Our polynomial is $P(x) = 2x^3 - 5x^2 + 4x - 8 = 0$.

**1. Finding the Smallest Integer Upper Bound:**
We'll test positive integers starting from 1 using synthetic division. We are looking for the smallest 'c' where all numbers in the bottom row are positive or zero.

* **Test c = 1:**
```
1 | 2 -5 4 -8
| 2 -3 1
----------------
2 -3 1 -7
```
The numbers in the bottom row are (2, -3, 1, -7). Since there's a negative number (-3), 1 is not an upper bound.

* **Test c = 2:**
```
2 | 2 -5 4 -8
| 4 -2 4
----------------
2 -1 2 -4
```
The numbers in the bottom row are (2, -1, 2, -4). Since there are negative numbers (-1 and -4), 2 is not an upper bound.

* **Test c = 3:**
```
3 | 2 -5 4 -8
| 6 3 21
----------------
2 1 7 13
```
The numbers in the bottom row are (2, 1, 7, 13). All these numbers are positive. So, 3 is an upper bound. Since 1 and 2 were not upper bounds, 3 is the **smallest integer upper bound**.
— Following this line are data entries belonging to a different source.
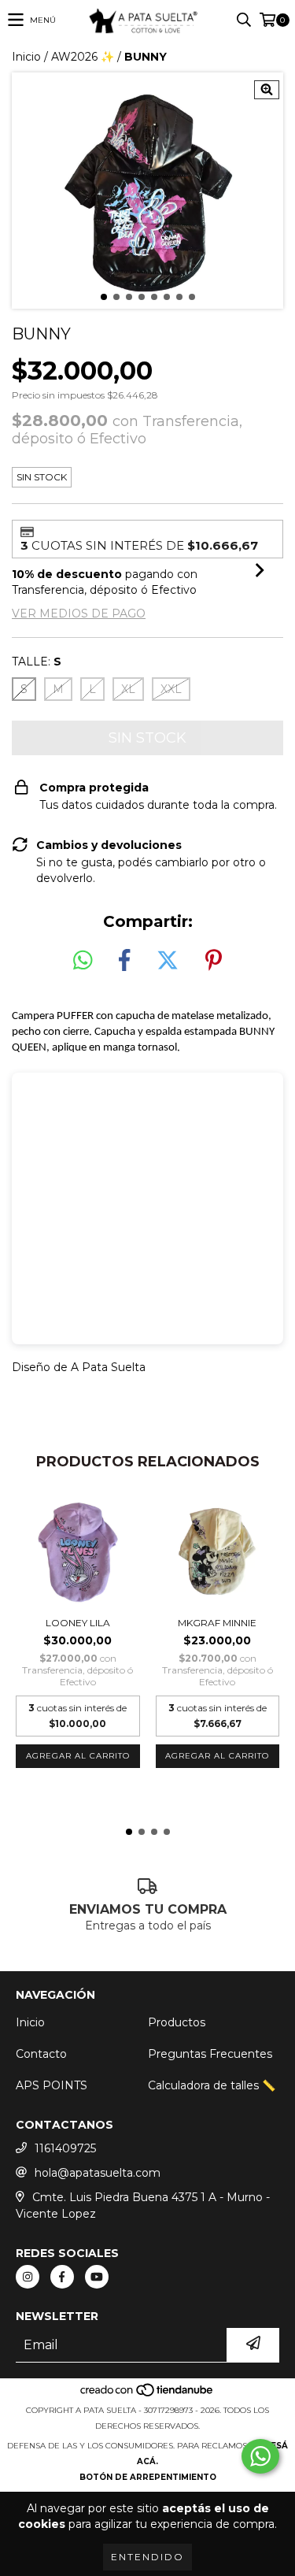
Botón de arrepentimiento (147, 2477)
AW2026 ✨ (82, 57)
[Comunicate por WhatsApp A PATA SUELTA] (260, 2456)
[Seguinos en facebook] (62, 2277)
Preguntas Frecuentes (210, 2054)
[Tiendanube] (147, 2394)
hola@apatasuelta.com (97, 2173)
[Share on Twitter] (168, 961)
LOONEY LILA (78, 1623)
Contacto (41, 2054)
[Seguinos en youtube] (97, 2277)
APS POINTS (51, 2085)
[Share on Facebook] (124, 961)
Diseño (31, 1367)
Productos (176, 2022)
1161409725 (65, 2148)
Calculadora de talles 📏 (211, 2085)
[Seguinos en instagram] (27, 2277)
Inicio (26, 57)
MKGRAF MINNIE (217, 1623)
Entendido (147, 2557)
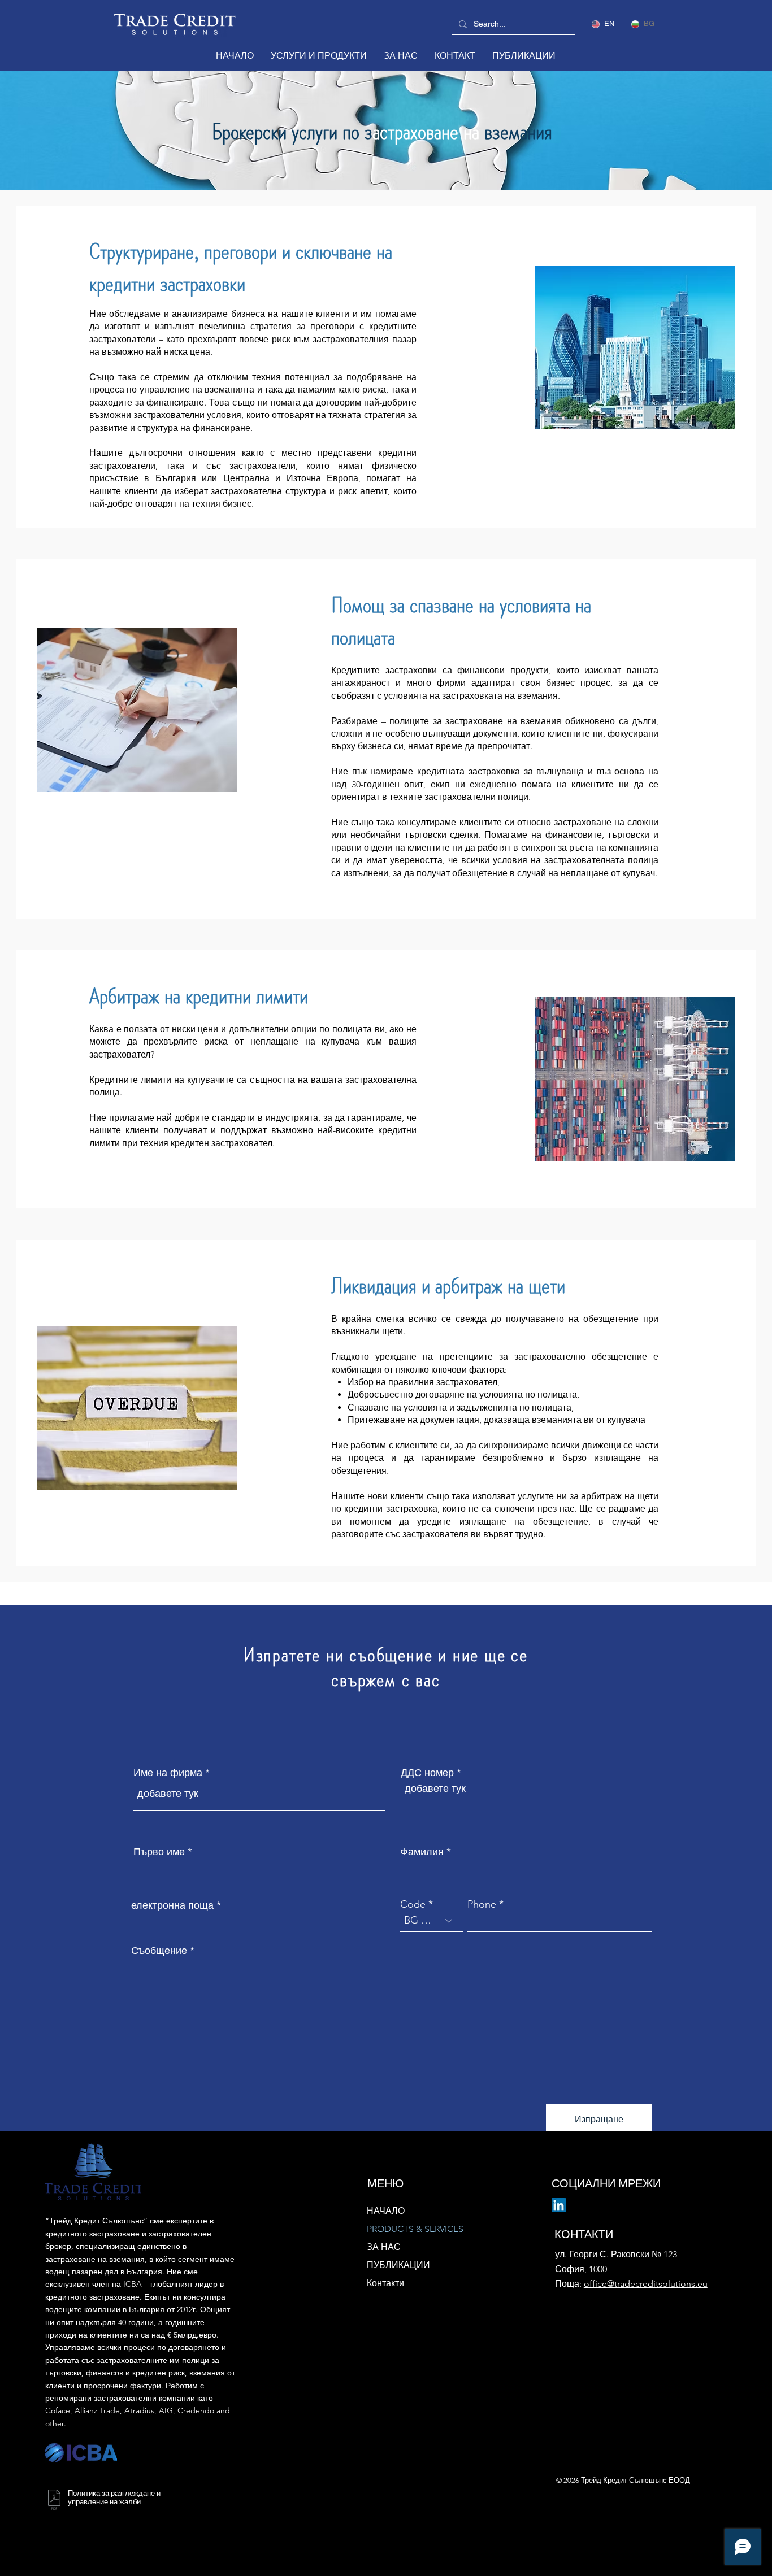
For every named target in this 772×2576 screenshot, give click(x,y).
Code (413, 1904)
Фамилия (422, 1852)
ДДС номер (427, 1773)
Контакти (385, 2283)
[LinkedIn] (559, 2205)
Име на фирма (167, 1773)
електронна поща (172, 1905)
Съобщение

**2. Finding the Largest Integer Lower Bound:**
Now, we'll test negative integers starting from -1 using synthetic division. We are looking for the largest 'c' (which means closest to zero) where the numbers in the bottom row alternate in sign. Remember, for the lower bound theorem, 'c' must be negative.

* **Test c = -1:**
```
-1 | 2 -5 4 -8
| -2 7 -11
----------------
2 -7 11 -19
```
The numbers in the bottom row are (2, -7, 11, -19). The signs are (+, -, +, -), which alternate. So, -1 is a lower bound.

* **Test c = -2:**
```
-2 | 2 -5 4 -8
| -4 18 -44
----------------
2 -9 22 -52
```
The numbers in the bottom row are (2, -9, 22, -52). The signs are (+, -, +, -), which alternate. So, -2 is also a lower bound.

Since both -1 and -2 are lower bounds, and we are looking for the *largest integer* lower bound, -1 is larger than -2. Therefore, -1 is the **largest integer lower bound** found using this theorem.
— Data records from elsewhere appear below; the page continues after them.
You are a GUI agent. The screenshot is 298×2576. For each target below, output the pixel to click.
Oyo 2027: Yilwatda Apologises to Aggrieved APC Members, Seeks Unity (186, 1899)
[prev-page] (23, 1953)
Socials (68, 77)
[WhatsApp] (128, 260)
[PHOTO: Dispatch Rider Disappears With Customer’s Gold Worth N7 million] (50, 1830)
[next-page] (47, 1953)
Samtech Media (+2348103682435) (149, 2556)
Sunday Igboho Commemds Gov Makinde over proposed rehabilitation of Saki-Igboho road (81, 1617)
**3. Discussing the Validity with a Graphing Utility:**
When we graph the function $y = 2x^3 - 5x^2 + 4x - 8$ using a graphing utility (like Desmos or a calculator), we can see where the graph crosses the x-axis, which tells us the real solutions.
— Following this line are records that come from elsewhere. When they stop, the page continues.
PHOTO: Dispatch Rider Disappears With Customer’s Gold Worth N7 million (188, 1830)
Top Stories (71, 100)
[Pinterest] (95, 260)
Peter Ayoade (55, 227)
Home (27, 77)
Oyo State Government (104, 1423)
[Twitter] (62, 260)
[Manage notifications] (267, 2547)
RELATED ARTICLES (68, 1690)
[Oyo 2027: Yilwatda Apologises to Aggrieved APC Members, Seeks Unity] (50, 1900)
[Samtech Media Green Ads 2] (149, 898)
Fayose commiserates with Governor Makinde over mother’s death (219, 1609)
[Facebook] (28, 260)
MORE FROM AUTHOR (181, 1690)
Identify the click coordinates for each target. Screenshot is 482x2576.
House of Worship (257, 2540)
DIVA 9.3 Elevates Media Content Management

* The graph shows that there is only one real root (where the graph crosses the x-axis) for this equation.
* This root is located approximately at $x \approx 2.5$.
* Our calculated upper bound is 3. Since the actual root (2.5) is indeed less than 3, the upper bound is **valid**.
* Our calculated lower bound is -1. Since the actual root (2.5) is indeed greater than -1, the lower bound is **valid**.